Saltwater mussel species like that of M. guyanensis fertilize internally, although males will release spermatozoa into the water for females to take in. Individuals within this species of mussel reach maturity at one fourth of their total length, which is estimated to be about 18–22 mm, although females typically require a greater length of time for gonadal development. These mussels have been observed to breed continuously throughout the year, which has provided researchers and conservationists the opportunity to study the consistently growing population. However, there are two peaks in the annual breeding season that experience greater activity. The first of these two seasons is September through November, spawning activity reaching the peak in November. The second of these two seasons is February through April, with spawning activity reaching the peak in March. These breeding seasons are apexes in the wet and dry seasons of their geographic distribution, and the breeding seasons are generally considered consistent throughout globally distributed populations of M. guyanensis. The peaks in breeding activity are generally ruled by female activity as oocyte diameter and gonad area are largely important indicators of successful breeding.

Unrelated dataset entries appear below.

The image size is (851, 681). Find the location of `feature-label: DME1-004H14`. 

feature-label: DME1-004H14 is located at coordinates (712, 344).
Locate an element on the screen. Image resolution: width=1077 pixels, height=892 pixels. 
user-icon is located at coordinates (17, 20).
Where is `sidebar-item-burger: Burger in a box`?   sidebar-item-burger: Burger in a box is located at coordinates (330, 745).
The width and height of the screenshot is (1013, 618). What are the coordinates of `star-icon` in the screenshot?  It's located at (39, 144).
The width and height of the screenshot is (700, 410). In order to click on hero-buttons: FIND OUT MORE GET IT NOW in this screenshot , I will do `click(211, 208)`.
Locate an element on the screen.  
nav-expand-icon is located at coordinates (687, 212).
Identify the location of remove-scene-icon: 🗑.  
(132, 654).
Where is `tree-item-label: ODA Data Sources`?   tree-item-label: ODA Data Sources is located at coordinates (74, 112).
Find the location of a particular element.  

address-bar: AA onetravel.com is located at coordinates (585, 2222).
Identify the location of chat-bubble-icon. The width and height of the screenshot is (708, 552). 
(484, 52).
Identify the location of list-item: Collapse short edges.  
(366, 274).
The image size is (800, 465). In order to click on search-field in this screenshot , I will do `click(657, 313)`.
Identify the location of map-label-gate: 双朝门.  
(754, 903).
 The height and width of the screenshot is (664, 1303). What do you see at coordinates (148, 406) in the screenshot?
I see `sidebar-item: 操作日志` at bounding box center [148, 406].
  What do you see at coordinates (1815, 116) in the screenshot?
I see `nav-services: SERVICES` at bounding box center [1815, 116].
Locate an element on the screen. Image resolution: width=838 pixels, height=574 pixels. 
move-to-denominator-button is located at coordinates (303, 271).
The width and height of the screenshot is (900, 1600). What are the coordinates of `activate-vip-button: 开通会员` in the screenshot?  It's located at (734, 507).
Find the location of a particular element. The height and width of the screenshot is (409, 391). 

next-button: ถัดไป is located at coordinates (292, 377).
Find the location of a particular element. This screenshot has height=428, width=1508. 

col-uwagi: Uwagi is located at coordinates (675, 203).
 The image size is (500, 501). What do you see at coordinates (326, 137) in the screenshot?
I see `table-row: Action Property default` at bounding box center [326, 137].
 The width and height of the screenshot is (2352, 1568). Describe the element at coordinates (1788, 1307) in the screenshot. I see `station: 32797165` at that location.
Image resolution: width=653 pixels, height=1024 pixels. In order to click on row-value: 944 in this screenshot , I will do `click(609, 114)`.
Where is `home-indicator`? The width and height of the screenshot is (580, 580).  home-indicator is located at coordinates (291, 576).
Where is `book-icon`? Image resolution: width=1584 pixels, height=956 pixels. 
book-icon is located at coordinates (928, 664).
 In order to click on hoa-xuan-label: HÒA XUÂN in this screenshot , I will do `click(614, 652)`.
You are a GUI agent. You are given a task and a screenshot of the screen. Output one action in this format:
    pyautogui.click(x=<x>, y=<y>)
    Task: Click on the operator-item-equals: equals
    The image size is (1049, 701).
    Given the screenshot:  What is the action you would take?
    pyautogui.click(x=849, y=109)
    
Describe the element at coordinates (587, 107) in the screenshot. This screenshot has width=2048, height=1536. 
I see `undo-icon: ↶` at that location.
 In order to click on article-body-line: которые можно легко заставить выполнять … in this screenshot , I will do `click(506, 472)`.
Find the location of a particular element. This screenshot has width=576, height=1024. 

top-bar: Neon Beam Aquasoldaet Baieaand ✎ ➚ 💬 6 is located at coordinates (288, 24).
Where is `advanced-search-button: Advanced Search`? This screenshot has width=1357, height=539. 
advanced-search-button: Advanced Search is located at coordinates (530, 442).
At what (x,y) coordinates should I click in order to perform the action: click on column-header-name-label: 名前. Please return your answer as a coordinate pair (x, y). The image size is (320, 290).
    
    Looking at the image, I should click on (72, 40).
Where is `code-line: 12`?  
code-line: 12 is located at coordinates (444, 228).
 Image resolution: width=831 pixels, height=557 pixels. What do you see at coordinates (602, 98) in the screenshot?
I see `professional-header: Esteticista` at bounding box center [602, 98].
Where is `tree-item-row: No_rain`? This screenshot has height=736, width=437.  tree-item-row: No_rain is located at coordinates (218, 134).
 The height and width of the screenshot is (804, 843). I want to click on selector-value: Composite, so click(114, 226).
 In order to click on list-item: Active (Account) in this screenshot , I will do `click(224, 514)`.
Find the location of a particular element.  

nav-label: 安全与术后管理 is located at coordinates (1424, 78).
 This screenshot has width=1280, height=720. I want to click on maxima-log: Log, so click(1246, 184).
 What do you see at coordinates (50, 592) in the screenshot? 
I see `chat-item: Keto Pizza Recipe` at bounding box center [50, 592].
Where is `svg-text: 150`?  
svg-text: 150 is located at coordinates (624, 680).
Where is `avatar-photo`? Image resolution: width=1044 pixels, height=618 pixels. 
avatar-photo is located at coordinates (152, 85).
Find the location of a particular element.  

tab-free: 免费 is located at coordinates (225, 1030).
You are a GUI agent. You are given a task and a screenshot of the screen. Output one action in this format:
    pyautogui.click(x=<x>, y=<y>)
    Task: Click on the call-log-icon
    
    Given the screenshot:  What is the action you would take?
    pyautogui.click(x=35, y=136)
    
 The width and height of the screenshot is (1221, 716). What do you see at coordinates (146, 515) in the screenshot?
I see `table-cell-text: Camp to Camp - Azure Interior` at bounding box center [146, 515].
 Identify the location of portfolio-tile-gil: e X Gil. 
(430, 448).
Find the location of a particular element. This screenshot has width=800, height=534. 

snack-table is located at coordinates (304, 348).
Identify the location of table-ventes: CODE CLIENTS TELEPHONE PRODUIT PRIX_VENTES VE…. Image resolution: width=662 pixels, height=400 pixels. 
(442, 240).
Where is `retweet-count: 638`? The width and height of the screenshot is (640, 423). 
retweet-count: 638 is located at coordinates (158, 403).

Considering general tenants of bivalve reproduction characteristics and patterns, it is likely that within this species, the younger (and thus more populus) individuals will have the greatest reproduction rates. The decrease in reproductive capabilities with age is consistent with other bivalve species in that reproduction comes at a high metabolic cost. As organisms age, metabolism efficiency diminishes, thus slowing reproduction. Abiotic indicators of favorable breeding environments include higher salinity values which occur in the dry season, which is ideal for spermatozoa production. Some research has indicated that salinity may not have a strong impact on M. guyanensis gametogenesis as results of a study indicated that rainfall, which impacts the salinity of a region, did not deter reproduction activity.